[Records from a data collection]

================

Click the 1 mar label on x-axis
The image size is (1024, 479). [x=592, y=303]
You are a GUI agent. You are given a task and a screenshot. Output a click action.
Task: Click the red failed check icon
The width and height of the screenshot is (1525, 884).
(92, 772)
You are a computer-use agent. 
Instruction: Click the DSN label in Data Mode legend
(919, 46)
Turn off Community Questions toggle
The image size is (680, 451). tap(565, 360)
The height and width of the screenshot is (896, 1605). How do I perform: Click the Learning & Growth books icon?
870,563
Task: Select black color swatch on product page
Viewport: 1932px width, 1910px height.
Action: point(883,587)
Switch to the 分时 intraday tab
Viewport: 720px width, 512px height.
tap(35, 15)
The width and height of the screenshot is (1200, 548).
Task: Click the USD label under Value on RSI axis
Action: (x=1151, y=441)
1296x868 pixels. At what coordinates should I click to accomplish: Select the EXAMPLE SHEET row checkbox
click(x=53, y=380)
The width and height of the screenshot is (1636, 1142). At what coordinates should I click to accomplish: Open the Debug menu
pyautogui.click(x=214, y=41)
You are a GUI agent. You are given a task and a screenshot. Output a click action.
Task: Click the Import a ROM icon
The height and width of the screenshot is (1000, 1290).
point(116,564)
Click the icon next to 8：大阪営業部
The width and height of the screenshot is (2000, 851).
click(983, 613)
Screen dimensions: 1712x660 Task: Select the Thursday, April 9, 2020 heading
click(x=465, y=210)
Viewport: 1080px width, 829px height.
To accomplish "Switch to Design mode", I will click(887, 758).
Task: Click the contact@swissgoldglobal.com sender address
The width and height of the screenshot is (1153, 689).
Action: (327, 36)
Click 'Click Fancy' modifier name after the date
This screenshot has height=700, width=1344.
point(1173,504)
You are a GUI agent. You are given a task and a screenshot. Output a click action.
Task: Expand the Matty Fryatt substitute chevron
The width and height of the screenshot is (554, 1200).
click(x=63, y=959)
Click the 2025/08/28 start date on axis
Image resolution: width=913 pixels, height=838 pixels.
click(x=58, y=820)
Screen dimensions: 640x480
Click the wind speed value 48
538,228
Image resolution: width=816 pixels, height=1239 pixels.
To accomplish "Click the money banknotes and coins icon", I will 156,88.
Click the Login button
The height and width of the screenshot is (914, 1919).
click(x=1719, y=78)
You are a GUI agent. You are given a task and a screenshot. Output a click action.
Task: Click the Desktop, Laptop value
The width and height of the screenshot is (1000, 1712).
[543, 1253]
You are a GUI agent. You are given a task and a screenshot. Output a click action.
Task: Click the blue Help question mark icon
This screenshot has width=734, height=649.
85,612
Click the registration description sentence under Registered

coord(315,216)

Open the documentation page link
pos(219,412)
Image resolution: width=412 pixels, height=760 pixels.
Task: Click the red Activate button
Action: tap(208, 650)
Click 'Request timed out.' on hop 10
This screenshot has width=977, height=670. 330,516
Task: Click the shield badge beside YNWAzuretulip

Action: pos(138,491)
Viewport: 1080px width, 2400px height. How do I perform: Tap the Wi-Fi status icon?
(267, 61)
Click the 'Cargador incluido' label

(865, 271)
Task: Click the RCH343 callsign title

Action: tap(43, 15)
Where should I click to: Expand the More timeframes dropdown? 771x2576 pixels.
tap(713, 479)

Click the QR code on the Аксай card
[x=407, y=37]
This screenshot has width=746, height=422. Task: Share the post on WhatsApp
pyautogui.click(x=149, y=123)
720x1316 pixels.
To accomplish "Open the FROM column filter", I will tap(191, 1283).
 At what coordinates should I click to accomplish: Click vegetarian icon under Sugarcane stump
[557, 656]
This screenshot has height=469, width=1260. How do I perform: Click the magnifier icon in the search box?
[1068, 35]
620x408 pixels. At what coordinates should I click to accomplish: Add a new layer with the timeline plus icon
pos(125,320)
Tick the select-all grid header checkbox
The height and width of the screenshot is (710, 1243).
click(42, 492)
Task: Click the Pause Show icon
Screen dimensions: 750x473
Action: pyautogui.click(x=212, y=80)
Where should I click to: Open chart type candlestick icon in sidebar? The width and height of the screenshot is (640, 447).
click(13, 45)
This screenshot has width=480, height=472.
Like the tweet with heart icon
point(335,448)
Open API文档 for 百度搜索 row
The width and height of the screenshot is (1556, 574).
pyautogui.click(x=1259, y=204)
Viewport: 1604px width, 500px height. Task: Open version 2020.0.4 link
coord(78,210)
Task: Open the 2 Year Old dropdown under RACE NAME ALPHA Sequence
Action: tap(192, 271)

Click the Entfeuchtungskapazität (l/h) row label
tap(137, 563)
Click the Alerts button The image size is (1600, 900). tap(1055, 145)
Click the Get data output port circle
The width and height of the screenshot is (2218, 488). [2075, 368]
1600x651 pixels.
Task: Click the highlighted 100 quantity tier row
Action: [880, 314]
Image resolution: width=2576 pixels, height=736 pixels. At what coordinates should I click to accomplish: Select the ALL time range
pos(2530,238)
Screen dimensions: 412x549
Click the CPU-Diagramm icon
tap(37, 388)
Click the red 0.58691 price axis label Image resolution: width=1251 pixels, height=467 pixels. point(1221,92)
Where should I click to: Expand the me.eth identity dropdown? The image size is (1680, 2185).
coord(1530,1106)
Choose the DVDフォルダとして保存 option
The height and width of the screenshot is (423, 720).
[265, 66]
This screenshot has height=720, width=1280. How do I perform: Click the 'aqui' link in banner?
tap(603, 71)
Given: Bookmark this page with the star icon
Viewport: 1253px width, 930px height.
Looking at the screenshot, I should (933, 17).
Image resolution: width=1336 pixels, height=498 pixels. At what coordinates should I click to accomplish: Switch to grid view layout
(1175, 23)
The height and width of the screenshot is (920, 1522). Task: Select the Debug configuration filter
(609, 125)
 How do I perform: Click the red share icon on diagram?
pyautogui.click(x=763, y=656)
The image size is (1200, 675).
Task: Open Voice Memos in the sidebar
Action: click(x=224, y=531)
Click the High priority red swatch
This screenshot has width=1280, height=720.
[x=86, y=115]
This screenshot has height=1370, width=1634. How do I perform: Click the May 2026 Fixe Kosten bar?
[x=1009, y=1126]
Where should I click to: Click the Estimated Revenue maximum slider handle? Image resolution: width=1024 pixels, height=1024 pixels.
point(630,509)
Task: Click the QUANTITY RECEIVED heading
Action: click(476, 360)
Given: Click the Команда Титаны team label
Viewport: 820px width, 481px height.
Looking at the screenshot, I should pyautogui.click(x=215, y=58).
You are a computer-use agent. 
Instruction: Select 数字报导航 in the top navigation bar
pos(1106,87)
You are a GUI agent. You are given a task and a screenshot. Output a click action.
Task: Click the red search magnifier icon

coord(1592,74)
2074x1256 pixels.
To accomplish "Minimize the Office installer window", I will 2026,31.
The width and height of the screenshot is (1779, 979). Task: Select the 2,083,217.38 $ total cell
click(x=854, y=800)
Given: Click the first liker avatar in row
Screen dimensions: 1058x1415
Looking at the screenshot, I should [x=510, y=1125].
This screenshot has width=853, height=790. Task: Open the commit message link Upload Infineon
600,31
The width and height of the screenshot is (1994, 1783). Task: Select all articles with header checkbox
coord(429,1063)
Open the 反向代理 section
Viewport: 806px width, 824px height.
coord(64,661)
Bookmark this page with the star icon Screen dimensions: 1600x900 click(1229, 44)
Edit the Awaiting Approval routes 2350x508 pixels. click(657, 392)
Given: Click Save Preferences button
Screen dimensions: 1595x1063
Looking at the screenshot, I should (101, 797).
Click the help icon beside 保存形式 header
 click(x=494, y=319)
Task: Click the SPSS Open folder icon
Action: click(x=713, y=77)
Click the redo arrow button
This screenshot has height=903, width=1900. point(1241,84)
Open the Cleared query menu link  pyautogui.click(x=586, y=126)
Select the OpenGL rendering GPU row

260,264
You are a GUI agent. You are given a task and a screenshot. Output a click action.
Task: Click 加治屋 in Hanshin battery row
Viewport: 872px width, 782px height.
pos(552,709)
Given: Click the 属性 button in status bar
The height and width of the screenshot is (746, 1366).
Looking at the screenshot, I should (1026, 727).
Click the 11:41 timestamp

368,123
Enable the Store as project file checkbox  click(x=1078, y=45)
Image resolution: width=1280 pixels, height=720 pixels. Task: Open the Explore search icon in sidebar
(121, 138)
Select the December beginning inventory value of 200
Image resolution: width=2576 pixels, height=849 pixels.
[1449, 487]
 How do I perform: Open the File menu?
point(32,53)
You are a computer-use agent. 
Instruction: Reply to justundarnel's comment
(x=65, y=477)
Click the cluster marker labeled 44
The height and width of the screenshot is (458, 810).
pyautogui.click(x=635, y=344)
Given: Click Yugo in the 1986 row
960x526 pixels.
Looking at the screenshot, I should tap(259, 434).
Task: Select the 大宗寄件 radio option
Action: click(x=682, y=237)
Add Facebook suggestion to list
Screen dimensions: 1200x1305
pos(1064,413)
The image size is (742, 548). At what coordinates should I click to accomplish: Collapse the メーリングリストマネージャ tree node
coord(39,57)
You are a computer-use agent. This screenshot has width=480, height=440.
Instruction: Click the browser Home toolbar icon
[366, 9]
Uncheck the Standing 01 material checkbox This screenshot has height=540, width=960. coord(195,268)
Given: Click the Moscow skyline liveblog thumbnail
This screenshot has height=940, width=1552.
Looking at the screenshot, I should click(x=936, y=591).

================

■ REQUIRED WORK:
Retype exactly, and only, the lines above from the one where "Screen dimensions: 750x473" occurs up to and including the one where "This screenshot has width=480, height=472." occurs.

■ PROBLEM SOLUTION:
Screen dimensions: 750x473
Action: pyautogui.click(x=212, y=80)
Where should I click to: Open chart type candlestick icon in sidebar? The width and height of the screenshot is (640, 447).
click(13, 45)
This screenshot has width=480, height=472.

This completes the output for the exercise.